Most people can quite easily say no to a potato salad or a bowl of borscht when they aren’t hungry, but offer them fries or a cookie and they’ll often indulge even on a full belly. According to new research, this weakness for unnecessary treats comes down to the fact that our drive to satisfy our hunger and our desire for fatty foods are regulated by separate brain circuits.
Normal eating, also known as homeostatic feeding, is driven by hunger, and the motivation to continue dining is extinguished when the brain recognizes that energy levels have been replenished. However, hedonic feeding, which refers to the tendency to eat delicious foods for pleasure, can often continue even in the absence of hunger.

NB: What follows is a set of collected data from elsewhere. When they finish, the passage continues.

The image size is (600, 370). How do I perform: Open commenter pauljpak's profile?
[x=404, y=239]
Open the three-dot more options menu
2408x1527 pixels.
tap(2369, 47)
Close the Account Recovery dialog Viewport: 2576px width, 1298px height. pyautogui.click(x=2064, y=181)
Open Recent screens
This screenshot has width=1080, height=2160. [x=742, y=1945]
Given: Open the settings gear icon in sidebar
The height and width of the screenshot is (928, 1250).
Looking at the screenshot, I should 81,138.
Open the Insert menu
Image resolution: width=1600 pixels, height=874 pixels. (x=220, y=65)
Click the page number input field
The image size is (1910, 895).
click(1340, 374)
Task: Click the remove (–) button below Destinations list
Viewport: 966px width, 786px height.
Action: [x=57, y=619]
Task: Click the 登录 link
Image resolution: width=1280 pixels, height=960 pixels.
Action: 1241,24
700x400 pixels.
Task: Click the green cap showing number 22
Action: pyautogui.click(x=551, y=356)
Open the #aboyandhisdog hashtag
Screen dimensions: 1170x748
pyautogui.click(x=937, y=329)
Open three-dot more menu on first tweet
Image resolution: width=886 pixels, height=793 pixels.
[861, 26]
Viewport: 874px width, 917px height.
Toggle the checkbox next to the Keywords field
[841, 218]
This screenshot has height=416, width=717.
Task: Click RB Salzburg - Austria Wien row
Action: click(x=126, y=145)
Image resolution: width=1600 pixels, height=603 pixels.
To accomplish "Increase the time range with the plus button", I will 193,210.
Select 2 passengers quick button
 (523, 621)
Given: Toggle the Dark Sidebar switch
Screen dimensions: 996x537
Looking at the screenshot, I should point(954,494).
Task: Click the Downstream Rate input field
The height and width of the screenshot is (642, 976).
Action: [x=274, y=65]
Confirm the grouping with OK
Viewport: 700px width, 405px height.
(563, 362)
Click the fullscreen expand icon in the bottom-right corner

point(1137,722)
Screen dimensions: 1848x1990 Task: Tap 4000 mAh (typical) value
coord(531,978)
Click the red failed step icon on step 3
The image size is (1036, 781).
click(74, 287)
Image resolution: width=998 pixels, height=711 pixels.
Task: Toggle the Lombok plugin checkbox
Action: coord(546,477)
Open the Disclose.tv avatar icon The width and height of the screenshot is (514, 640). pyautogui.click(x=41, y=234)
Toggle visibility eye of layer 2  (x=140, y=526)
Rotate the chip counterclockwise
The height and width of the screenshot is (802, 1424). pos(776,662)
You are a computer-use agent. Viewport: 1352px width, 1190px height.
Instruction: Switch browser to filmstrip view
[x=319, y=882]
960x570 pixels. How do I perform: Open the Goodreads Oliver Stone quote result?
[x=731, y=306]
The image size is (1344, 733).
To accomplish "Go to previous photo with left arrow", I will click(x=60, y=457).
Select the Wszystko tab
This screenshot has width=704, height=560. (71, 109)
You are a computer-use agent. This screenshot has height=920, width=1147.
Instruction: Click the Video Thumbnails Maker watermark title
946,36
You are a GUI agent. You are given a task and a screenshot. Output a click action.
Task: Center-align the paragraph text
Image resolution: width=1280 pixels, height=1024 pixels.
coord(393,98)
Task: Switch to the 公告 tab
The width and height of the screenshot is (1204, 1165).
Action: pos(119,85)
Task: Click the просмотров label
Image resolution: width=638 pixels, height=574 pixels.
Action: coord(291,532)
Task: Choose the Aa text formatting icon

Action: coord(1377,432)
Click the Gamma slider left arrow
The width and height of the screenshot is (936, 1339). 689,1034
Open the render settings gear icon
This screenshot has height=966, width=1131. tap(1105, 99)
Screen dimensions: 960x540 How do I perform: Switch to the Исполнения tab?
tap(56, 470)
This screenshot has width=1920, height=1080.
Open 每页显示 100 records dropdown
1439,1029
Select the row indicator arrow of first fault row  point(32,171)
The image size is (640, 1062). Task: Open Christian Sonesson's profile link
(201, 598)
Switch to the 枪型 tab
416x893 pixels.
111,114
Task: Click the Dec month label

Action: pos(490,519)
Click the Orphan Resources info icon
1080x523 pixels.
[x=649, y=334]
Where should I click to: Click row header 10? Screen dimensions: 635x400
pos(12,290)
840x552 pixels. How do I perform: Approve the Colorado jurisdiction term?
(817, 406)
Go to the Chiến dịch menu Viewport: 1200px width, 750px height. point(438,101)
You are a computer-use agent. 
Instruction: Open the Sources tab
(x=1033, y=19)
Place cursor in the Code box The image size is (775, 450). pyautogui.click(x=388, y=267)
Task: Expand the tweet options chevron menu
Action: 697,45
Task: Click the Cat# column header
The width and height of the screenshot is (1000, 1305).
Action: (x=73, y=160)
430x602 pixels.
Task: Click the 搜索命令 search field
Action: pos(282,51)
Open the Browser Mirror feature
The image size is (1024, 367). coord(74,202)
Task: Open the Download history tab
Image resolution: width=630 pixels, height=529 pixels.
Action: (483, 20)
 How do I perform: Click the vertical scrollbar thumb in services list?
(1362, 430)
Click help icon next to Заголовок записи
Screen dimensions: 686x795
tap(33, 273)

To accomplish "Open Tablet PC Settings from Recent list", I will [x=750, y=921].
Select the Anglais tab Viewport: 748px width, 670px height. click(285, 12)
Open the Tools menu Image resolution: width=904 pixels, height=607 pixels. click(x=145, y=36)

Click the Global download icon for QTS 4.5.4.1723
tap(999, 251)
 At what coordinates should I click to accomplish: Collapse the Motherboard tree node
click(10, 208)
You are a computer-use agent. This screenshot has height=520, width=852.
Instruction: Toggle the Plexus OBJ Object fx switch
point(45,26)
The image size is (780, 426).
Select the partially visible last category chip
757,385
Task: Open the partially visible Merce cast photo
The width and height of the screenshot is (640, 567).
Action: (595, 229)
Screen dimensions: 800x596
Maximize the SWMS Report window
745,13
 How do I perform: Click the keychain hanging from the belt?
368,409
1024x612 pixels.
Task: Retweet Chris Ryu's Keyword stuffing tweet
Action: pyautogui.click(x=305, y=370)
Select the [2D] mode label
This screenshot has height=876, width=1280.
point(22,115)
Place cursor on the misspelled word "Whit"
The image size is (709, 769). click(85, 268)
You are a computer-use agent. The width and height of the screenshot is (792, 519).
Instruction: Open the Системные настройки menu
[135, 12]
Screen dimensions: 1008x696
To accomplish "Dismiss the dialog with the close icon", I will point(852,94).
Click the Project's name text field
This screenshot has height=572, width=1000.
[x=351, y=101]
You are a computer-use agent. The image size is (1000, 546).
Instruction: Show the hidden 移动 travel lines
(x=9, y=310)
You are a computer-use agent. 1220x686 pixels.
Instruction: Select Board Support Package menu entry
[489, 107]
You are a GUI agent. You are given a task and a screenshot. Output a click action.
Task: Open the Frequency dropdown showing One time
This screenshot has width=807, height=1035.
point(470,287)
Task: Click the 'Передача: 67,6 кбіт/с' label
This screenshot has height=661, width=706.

The new study, which appears in the journal Neuron, reveals that hedonic feeding is largely regulated by a signaling protein called nociceptin, which activates neural communication in certain key regions of the mammalian brain. This may explain why humans, dogs, and cats tend to get tubby but you never see an overweight lizard or a portly stingray.
Researchers genetically modified mice to produce fluorescent nociceptin, enabling them to track its movement through the brain. They then fed the mice with regular chow, before placing the satiated rodents in a cage containing delicious fatty foods. Despite not being hungry, the animals gleefully guzzled the calorific treats, eventually becoming overweight as a result of repeated gorging sessions.
The study authors found that when the mice were bingeing, nociceptin signaling increased in a particular brain circuit that emanated from the central amygdala, which is normally associated with emotional processing in mammals. However, chemically deactivating the neurons within the central amygdala that produce nociceptin caused the mice to stop gobbling up excess treats, but had no impact on their appetite for regular chow.
These results would seem to indicate that this particular brain circuit is responsible for promoting binge-eating, but is not involved in normal homeostatic feeding. According to the researchers, this neural pathway likely evolved in mammals that typically had to survive regular famines, and therefore developed a tendency to consume as many high-calorie foods as possible even when not hungry, to provide an energy reserve.
Yet times have changed – at least for humans – and the constant availability of fatty foods means that we now have to watch what we eat. Unfortunately, though, our brains appear to be wired for bingeing, which is why we are now seeing such high rates of obesity.
This delicious dilemma faced by modern humans was summed up by study author Thomas Kash, who said in a statement that “there's just so much calorically dense food available all the time now, and we haven't yet lost this wiring that influences us to eat as much food as possible.”